▸ **SOURCE EXTRACT**

The move comes after Twitter last month announced that they would expand their existing rules to combat misleading tweets about COVID-19 vaccines and were committed to removing "the most harmful, misleading information" about them.

"Importing vaccines made in the US or the UK is prohibited," Khamenei tweeted. "They’re completely untrustworthy. It’s not unlikely they would want to contaminate other nations."

Khamenei added: "Given our experience with France’s HIV-tainted blood supplies, French vaccines aren’t trustworthy either. #CoronaVaccine."

A Twitter spokesperson told Fox News that the tweet "violated Twitter Rules, specifically our COVID-19 misleading information policy." 

The policy covers "false claims that suggest immunizations and vaccines are used to intentionally cause harm to or control populations, including statements about vaccines that invoke a deliberate conspiracy."

A Twitter spokesperson told Fox News that "the account owner will be required to delete the violative Tweet before regaining access to their account."

The move comes after Twitter locked President Trump's account on Wednesday, saying he, too, violated company policies. However, under Trump's account lockdown, he was required to delete the three tweets in violation of policy, which would then trigger a lockout of 12-hours. 

Twitter's enforcement action against Khamenei's tweet does not impose a 12-hour lockout, but instead, just requires him to delete the tweet and acknowledge the enforcement action before he can use the account again.

▸ **TASKS TO COMPLETE**
[1] In the Twitter report, whose vaccines did Khamenei call untrustworthy because of HIV-tainted blood supplies?
[2] Return the passage of the Twitter report that opens with the words containing "The move comes after Twitter locked" and closes with "the account again.".
[3] Write the next part of the Twitter report about Khamenei's tweet, starting after its final sentence.
The lines that come next have nothing to do with the Twitter report.

▸ **INPUT DATA**
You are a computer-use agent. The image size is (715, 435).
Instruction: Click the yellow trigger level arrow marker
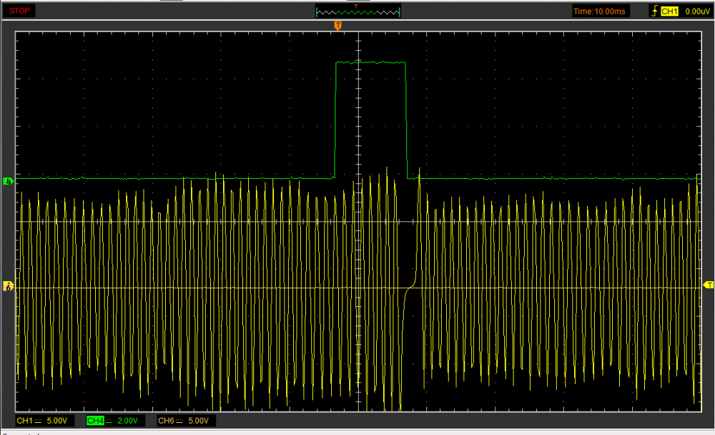click(708, 285)
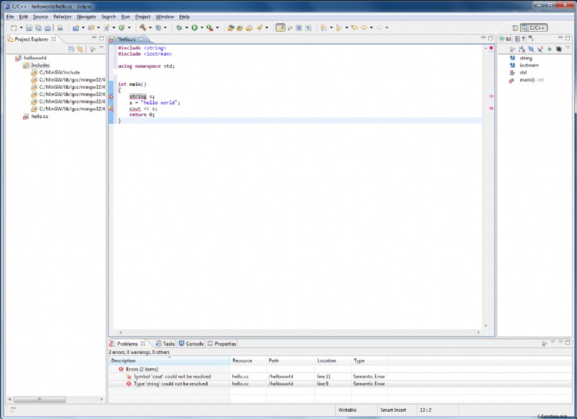Click the Debug bug icon in the toolbar
This screenshot has height=419, width=577.
point(178,27)
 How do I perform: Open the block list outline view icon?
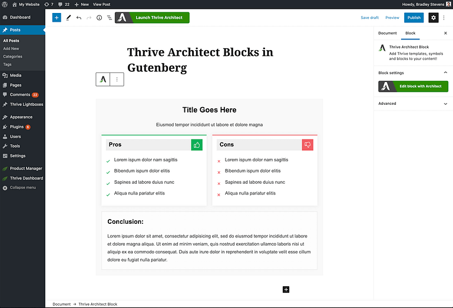point(109,18)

▸ **PER-TASK OUTPUTS**
[1] France's

[2]
The move comes after Twitter locked President Trump's account on Wednesday, saying he, too, violated company policies. However, under Trump's account lockdown, he was required to delete the three tweets in violation of policy, which would then trigger a lockout of 12-hours. 

Twitter's enforcement action against Khamenei's tweet does not impose a 12-hour lockout, but instead, just requires him to delete the tweet and acknowledge the enforcement action before he can use the account again.

[3]
Meanwhile, under its new policy, Twitter said it would "prioritize the removal of the most harmful misleading information, and during the coming weeks, begin to label Tweets that contain potentially misleading information about the vaccines."

"We are focused on mitigating misleading information that presents the biggest potential harm to people's health and wellbeing," Twitter said, adding that it has "an important role to play as a place for good faith public debate and discussion around these critical public health matters."

Under the platform’s policy, Twitter requires the removal of tweets that include false or misleading information about the nature of the virus —such as how it spreads within communities — the "efficacy and/or safety of preventative measures, treatments, or other precautions to mitigate or treat the disease, official regulations, restrictions or exemptions pertaining to health advisories, and the prevalence or risk of infection or death."

The expansion of the policy requires the removal of tweets which "advance harmful, false or misleading narratives about COVID-19 vaccinations."

Twitter said posts that include "false claims that suggest immunizations and vaccines are used to intentionally cause harm to or control populations, including statements about vaccines that invoke a deliberate conspiracy; false claims which have been widely debunked about the adverse impacts or effects of receiving vaccinations; or false claims that COVID-19 is not real or not serious, and therefore that vaccinations are unnecessary."

Meanwhile, Twitter has come under scrutiny for leaving Khamenei’s tweets up on the platform—specifically those that threatened attacks against Israel.

During a Senate hearing in October, Twitter CEO Jack Dorsey explained that those tweets did not "violate our terms of service because we considered them ‘saber rattling,’ which is part of the speech of world leaders in concert with other countries."

"Speech against our own people or a country’s own citizens we believe is different and can cause more immediate harm," Dorsey added.

At the same time, Twitter is under fire for not censoring a tweet from China's American embassy touting China's oppression of Uighur minorities.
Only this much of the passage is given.